The Evaluation Period and Detention Limits

Texas law caps emergency detention at 48 hours, but the way those hours are counted is more generous to the facility than it first sounds. The 48-hour clock does not begin until 4:00 p.m. on the day the person is admitted, and Saturdays, Sundays, and legal holidays are excluded from the count entirely. In practice, a person admitted on a Friday afternoon might not see the 48-hour window expire until the following week.1State of Texas. Texas Health and Safety Code Chapter 573 – Emergency Detention

The facility must release the person once the detention period expires unless a court has issued an order for temporary mental health services under Section 574.034. There is no provision for the facility to simply extend the hold on its own.

Rights of the Detained Person

A person taken into custody must be told immediately — in plain, non-technical language — why they are being detained. A staff member at the facility must then inform the person of their full rights within 24 hours of admission. These rights include the right to communicate with an attorney, the right to a hearing, and the right to refuse treatment in many circumstances. The facility must also provide the person with a copy of the detention paperwork.1State of Texas. Texas Health and Safety Code Chapter 573 – Emergency Detention

When a Peace Officer Can Act Without the Application

Not every emergency detention starts with the application form. Under Section 573.001, a peace officer can take someone into custody without a warrant if the officer believes the person has a mental illness, the illness creates a substantial risk of serious harm, and there is not enough time to get a warrant first. The officer can form that belief based on their own observations or from a report by a credible person.1State of Texas. Texas Health and Safety Code Chapter 573 – Emergency Detention

After taking someone into custody this way, the officer must immediately transport the person to the nearest appropriate mental health facility — or transfer them to emergency medical services for transport — and file a notification of emergency detention with the facility. The officer must also immediately seize any firearm found in the person’s possession. The warrantless path is designed for situations that are too urgent to wait for a magistrate, but the person ends up in the same 48-hour evaluation process once they reach the facility.1State of Texas. Texas Health and Safety Code Chapter 573 – Emergency Detention

After the Evaluation: Release or Further Proceedings

If the physician determines during the evaluation period that the person no longer meets the criteria for emergency detention, the facility must release them. There is no discretion here — once the medical basis for the hold disappears, the legal authority for it disappears too.

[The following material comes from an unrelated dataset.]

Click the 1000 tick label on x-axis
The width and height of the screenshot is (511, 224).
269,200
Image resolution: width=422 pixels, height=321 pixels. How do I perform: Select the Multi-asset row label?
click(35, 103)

If the treatment team believes the person still needs inpatient care beyond the 48-hour window, the county or district attorney — not the hospital — must file a motion for an order of protective custody with the court where an application for court-ordered mental health services is pending. That motion must be accompanied by a certificate of medical examination prepared by a physician who examined the person no earlier than three days before the filing date.3State of Texas. Texas Health and Safety Code 574.021 – Motion for Order of Protective Custody

Protective custody is a separate legal proceeding with its own hearing, its own standard of proof, and its own time limits. The emergency detention application you filed does not automatically convert into a longer commitment — the system deliberately puts a judicial checkpoint between a brief crisis hold and any extended involuntary treatment.